DATA FOR THIS EXERCISE Block Start

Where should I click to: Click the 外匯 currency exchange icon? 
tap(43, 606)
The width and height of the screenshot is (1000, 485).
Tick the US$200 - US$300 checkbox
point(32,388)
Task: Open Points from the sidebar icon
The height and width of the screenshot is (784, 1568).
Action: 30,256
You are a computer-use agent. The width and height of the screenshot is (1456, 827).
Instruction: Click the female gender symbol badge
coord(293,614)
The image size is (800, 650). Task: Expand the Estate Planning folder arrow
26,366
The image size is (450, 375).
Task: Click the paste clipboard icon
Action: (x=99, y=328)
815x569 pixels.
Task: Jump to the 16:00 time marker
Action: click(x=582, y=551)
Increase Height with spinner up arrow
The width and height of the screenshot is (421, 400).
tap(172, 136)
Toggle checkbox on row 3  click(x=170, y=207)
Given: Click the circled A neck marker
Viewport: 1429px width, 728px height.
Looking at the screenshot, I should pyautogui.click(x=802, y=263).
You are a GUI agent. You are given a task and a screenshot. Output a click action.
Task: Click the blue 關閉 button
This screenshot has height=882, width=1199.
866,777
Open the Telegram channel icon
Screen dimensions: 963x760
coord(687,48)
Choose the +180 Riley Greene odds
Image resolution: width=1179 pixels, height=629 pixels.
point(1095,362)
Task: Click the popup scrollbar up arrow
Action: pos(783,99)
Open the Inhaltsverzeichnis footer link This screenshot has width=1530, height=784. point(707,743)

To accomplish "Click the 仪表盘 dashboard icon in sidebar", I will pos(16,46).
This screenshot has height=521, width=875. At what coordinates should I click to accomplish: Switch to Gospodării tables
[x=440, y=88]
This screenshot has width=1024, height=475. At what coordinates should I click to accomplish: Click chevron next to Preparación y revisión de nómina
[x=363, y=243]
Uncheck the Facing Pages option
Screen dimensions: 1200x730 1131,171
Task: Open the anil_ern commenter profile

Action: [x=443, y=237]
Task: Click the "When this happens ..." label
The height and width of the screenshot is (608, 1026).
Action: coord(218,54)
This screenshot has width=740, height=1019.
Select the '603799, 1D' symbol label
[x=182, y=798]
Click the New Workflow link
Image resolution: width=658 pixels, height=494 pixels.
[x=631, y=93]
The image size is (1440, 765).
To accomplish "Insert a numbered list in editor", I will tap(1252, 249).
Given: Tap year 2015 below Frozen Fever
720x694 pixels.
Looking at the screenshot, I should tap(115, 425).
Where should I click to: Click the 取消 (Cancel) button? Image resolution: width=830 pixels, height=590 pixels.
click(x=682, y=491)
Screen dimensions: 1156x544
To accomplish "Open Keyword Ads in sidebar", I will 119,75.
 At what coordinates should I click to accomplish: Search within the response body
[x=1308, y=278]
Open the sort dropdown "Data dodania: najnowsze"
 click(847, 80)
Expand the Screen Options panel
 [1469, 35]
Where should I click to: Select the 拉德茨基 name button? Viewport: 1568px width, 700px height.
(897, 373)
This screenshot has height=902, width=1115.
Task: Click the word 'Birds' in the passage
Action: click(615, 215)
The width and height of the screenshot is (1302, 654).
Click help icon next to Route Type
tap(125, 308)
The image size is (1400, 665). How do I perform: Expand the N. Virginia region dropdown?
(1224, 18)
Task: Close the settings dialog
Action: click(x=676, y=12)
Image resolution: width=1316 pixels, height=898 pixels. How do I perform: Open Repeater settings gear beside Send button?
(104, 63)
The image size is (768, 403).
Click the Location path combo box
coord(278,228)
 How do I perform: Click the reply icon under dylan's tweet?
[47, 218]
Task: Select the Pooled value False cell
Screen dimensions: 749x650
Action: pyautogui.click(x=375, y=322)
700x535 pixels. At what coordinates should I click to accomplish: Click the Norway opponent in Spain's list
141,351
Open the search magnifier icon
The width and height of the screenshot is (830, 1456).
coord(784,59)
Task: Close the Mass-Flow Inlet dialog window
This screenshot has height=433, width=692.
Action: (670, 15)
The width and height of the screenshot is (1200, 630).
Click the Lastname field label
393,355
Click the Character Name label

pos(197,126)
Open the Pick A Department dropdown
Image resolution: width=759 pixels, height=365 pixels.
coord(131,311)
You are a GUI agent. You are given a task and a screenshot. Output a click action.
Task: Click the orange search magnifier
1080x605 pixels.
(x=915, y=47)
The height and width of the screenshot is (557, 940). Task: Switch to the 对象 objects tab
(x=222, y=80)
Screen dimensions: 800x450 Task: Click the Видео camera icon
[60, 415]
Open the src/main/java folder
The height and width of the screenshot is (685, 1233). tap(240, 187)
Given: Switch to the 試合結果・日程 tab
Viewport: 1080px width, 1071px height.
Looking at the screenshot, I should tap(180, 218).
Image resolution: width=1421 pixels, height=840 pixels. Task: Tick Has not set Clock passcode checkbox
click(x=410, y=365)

DATA FOR THIS EXERCISE Block End

INSTRUCTIONS FOR THE TASK: Of all the entries above, repeat only the lines from the line that has "Task: Open the anil_ern commenter profile" to the line that has "The image size is (1440, 765).", both lines included, exactly.

RESPONSE TO THE TASK:
Task: Open the anil_ern commenter profile

Action: [x=443, y=237]
Task: Click the "When this happens ..." label
The height and width of the screenshot is (608, 1026).
Action: coord(218,54)
This screenshot has width=740, height=1019.
Select the '603799, 1D' symbol label
[x=182, y=798]
Click the New Workflow link
Image resolution: width=658 pixels, height=494 pixels.
[x=631, y=93]
The image size is (1440, 765).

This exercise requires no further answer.